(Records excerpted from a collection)
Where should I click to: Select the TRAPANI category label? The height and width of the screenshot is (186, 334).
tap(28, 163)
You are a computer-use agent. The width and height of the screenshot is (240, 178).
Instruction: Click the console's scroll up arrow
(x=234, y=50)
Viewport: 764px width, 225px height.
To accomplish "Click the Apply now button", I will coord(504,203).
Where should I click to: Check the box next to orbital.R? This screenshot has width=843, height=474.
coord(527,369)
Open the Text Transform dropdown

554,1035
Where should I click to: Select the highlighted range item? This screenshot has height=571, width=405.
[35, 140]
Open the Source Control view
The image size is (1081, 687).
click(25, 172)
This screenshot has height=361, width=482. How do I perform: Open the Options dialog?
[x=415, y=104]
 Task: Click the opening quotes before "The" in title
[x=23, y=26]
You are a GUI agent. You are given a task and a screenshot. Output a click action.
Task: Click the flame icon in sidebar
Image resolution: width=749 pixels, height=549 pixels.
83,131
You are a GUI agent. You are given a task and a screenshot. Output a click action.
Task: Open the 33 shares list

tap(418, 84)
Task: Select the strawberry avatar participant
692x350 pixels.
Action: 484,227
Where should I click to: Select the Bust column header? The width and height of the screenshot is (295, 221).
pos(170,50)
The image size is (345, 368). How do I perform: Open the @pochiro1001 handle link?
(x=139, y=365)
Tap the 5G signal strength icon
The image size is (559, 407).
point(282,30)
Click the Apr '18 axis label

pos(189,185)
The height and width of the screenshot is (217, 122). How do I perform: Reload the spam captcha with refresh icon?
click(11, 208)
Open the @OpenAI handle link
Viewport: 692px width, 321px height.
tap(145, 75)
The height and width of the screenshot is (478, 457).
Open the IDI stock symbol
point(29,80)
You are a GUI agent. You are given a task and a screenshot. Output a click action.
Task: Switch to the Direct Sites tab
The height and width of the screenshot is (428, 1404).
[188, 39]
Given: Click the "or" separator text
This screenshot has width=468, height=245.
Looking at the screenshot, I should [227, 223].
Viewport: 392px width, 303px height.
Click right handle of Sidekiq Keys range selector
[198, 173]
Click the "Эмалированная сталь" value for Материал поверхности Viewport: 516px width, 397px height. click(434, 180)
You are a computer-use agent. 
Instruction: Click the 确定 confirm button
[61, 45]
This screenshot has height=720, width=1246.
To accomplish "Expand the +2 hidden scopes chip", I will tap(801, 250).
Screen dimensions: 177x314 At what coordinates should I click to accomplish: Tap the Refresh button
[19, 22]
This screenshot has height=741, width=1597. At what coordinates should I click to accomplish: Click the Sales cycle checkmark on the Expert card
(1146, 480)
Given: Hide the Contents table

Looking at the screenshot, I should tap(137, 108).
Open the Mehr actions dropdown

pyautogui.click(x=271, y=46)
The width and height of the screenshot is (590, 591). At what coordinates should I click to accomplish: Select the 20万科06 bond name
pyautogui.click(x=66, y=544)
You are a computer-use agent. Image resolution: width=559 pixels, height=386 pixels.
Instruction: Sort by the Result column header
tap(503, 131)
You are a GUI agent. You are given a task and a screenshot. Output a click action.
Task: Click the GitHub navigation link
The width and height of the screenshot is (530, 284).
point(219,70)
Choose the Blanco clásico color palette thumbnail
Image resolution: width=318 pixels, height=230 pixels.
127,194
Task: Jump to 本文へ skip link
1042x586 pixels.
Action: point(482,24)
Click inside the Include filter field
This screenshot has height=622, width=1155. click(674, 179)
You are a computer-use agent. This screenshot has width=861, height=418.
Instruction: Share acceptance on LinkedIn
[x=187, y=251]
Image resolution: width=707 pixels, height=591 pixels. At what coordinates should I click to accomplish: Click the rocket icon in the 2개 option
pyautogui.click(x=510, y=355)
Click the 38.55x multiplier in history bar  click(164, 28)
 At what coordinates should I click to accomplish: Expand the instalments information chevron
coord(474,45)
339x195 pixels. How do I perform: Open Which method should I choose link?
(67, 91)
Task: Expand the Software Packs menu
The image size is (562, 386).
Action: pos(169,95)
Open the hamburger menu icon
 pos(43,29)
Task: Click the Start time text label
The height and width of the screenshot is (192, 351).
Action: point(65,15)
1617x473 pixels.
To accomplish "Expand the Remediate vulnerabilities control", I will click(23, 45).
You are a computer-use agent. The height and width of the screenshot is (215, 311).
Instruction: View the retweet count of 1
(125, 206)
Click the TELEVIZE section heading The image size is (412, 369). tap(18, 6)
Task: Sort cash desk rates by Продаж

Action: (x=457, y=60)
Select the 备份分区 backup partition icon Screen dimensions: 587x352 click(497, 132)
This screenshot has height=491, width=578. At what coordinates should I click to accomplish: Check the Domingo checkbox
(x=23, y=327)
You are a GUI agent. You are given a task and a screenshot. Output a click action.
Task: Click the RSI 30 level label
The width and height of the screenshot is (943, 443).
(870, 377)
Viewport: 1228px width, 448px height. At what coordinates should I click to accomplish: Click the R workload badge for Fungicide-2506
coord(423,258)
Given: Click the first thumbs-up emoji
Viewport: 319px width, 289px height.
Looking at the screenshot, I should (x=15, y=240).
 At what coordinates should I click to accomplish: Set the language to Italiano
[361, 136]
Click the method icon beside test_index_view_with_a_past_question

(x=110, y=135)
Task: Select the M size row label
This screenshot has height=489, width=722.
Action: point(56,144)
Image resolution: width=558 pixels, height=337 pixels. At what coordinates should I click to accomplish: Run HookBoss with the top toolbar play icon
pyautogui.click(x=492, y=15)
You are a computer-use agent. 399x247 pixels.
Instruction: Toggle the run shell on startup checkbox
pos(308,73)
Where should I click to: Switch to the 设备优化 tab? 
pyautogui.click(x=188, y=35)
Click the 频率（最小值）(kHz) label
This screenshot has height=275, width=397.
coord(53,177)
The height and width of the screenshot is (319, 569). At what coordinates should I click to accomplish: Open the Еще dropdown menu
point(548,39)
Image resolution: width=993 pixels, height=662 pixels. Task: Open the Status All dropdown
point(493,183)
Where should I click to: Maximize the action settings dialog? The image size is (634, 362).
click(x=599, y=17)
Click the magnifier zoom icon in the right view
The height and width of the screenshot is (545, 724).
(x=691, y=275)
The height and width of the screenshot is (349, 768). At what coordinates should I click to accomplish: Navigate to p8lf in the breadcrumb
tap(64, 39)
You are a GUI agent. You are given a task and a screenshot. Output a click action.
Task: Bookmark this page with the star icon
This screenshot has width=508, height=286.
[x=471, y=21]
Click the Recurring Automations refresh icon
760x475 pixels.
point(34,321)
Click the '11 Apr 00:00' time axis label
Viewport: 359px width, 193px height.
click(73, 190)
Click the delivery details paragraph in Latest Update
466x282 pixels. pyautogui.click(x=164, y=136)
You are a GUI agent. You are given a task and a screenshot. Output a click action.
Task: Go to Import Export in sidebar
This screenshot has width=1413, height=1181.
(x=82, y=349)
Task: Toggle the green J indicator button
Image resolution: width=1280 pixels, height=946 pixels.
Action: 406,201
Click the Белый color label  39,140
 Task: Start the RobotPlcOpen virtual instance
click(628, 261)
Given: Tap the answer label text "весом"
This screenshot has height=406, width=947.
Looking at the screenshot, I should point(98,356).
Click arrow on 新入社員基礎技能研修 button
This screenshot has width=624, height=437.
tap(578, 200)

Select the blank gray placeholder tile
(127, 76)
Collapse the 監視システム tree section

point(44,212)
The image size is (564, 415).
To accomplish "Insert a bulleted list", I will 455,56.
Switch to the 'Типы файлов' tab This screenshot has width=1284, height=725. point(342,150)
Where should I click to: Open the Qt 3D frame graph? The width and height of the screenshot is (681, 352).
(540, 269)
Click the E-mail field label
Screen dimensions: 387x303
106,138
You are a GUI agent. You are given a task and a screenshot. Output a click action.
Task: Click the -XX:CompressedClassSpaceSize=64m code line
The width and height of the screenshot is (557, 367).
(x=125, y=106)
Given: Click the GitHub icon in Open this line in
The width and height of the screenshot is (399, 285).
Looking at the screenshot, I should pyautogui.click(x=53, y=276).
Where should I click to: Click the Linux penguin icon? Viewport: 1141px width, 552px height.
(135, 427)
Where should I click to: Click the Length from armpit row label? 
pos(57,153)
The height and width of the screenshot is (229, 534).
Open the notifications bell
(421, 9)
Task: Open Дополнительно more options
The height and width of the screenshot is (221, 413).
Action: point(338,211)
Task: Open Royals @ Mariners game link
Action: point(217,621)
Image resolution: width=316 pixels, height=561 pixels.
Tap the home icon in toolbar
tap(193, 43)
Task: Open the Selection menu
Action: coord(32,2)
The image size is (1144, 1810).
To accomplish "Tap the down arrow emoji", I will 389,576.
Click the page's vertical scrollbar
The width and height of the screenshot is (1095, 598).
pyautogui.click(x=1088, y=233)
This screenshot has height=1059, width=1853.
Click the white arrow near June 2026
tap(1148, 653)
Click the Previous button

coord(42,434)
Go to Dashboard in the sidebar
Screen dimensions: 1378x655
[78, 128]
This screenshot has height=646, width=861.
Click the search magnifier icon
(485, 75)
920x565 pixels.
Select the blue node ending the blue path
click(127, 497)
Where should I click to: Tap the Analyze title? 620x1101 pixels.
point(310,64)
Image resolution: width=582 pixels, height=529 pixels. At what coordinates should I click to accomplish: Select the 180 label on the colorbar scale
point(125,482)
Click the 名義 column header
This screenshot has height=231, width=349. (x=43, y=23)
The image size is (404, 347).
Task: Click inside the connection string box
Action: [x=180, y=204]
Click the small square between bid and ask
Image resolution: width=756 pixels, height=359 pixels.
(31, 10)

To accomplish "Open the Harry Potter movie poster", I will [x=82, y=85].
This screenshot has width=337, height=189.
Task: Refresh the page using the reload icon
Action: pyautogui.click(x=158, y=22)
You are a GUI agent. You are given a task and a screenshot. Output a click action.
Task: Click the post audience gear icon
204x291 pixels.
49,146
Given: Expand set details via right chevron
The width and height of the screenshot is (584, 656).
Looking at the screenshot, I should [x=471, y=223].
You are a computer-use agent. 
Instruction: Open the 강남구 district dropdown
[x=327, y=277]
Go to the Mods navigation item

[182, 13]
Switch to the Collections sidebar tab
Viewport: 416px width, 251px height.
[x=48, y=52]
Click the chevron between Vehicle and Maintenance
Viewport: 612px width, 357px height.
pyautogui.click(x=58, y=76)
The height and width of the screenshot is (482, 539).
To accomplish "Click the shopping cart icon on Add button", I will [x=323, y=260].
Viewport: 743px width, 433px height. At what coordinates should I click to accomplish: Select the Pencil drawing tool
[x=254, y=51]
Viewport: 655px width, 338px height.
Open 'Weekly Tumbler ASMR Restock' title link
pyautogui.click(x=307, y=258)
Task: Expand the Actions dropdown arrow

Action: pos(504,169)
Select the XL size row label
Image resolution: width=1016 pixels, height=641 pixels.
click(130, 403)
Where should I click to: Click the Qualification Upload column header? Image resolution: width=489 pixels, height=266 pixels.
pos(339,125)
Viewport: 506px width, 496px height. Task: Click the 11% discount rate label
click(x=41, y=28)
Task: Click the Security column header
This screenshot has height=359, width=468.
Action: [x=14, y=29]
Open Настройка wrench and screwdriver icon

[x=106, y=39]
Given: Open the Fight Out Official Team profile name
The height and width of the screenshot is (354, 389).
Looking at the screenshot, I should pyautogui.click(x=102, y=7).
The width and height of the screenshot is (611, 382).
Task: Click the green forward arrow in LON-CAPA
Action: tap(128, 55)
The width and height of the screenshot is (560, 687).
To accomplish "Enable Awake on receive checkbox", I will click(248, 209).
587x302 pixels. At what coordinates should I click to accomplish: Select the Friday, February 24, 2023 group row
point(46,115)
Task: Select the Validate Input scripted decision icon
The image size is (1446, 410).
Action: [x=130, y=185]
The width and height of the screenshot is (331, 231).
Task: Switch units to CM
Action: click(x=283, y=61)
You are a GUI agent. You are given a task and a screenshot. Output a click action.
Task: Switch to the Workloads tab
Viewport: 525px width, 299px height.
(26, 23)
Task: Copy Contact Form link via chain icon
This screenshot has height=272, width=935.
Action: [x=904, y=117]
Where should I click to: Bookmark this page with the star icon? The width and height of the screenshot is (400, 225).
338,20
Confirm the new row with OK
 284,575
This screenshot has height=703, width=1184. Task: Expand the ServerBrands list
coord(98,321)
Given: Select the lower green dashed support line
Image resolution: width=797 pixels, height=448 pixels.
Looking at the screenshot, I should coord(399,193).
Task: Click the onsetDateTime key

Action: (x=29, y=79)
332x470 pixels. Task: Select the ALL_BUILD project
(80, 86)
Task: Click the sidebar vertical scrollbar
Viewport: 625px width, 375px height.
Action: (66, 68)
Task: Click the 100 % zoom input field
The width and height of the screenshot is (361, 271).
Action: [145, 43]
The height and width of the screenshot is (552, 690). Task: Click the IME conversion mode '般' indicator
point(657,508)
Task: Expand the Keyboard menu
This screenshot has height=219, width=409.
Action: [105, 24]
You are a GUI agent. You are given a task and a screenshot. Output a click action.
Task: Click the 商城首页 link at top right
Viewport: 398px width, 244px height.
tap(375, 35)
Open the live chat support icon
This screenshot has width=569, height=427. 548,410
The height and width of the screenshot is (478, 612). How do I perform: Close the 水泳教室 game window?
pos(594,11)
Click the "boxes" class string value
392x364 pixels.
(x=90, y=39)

#### DIRECTIONS
A complete answer gives every line of the records holding "zoom".

#### PROBLEM SOLUTION
Click the magnifier zoom icon in the right view
Task: Click the 100 % zoom input field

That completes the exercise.